Hackers: Heroes of the Computer Revolution

a book

Hackers: Heroes of the Computer Revolution

Steven Levy · 2001 · 480 pages

Hackers: the undisputed masters of code who more than anyone are responsible for making computers widely available, splendidly useful, and fun. They are an astonishingly unique new breed of american hero, and Steven Levy has talked to the wildest brains among them to present the inside story of the computer revolution. What drove Ricky Greenblatt, Bill Gosper, and their friends to seize control of the multimillion-dollar computers at MIT in the fifties and sixties, so they could not only use them night after night but create, explore, and play on them? What drove Lee Felsenstein and his California hardware cohorts in the seventies to liberate the genie in the machine and give it to the people? What drove superstar game designer John Harris from the software company he had enriched in the Sierras in the eighties? It was a set of shared ideas and a vision they held in common – the Hacker Ethic.
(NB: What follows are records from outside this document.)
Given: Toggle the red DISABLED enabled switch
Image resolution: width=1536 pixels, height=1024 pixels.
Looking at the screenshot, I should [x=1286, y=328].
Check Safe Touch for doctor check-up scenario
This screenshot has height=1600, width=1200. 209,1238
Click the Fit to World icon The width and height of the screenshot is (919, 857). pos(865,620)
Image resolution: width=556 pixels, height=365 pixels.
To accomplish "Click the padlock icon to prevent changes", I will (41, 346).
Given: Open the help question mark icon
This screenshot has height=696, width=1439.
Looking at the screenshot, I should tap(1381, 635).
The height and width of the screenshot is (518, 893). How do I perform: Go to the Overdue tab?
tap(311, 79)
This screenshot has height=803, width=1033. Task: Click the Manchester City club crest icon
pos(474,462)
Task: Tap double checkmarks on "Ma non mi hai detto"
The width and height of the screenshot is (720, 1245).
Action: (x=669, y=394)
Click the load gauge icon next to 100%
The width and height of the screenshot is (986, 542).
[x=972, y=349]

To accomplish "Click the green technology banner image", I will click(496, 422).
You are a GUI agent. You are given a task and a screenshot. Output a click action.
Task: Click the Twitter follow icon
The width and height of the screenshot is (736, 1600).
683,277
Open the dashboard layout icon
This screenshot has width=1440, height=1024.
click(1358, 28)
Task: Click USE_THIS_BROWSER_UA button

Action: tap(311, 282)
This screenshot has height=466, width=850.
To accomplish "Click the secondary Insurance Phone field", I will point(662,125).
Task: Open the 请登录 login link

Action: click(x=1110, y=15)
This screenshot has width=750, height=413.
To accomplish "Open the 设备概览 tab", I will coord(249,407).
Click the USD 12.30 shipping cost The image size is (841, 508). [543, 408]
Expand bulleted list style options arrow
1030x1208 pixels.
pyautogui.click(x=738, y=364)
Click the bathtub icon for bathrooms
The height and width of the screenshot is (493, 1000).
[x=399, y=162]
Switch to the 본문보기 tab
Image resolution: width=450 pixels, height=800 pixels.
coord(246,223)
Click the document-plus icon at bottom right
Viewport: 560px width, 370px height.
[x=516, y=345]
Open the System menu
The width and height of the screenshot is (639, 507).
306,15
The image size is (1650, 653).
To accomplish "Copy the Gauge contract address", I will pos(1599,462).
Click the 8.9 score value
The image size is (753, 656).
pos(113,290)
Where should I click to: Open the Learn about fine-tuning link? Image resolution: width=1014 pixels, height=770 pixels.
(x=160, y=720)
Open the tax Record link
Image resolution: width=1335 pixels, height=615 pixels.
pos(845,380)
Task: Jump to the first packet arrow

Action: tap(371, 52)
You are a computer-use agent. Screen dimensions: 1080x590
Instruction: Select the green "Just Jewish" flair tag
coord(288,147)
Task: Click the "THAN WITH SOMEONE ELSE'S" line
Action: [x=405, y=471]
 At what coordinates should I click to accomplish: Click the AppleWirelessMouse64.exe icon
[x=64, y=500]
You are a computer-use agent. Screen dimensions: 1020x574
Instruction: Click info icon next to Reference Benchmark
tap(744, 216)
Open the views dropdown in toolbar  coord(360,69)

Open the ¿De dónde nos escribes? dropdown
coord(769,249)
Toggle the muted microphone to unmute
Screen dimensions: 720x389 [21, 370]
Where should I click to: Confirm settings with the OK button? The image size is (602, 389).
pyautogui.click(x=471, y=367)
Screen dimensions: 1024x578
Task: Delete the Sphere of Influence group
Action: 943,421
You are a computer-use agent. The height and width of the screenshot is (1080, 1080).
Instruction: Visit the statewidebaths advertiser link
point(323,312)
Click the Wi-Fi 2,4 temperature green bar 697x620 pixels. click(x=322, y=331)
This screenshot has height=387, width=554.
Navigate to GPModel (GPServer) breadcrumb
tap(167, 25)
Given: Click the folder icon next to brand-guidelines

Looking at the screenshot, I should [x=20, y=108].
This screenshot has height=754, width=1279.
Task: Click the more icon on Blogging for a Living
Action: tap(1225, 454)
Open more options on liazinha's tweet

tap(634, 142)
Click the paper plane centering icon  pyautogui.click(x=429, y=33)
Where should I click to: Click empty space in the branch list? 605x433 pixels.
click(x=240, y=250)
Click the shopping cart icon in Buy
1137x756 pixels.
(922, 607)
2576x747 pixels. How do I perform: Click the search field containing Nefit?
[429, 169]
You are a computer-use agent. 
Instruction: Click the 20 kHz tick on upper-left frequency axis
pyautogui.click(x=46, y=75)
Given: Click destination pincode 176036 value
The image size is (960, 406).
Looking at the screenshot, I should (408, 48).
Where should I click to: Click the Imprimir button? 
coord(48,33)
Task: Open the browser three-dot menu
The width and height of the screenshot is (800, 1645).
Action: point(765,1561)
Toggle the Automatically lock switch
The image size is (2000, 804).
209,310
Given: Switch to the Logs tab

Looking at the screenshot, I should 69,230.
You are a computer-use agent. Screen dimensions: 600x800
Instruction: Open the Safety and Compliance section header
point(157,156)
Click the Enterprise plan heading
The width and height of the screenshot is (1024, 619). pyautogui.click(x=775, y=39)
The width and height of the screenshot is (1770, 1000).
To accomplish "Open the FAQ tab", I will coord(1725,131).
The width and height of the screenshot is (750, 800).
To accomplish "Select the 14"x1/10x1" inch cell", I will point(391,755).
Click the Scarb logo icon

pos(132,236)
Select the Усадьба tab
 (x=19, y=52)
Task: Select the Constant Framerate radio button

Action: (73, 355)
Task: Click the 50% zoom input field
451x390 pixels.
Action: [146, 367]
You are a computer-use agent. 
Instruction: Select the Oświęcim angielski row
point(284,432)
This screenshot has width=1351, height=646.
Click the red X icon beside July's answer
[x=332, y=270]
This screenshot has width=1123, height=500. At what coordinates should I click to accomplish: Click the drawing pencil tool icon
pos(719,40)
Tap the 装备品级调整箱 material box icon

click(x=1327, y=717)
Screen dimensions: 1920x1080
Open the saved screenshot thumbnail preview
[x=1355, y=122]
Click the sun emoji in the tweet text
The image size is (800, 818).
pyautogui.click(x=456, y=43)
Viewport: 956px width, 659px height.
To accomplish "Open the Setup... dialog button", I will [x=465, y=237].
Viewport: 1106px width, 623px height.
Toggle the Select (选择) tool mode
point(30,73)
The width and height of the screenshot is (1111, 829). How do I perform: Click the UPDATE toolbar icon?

The Hacker Ethic was an idealistic and obsessive standard that led to weird lifestyles, to hilarious clashes with bureaucracies, and even to potential illegalities: in their urge to explore computers, hackers don’t necessarily care whose computer is being explored. But their hands-on, anti-authority Ethic, along with their technical brilliance, enabled them to triumph – as they do in scene after scene of this twenty-five-year epic of young American wizardry.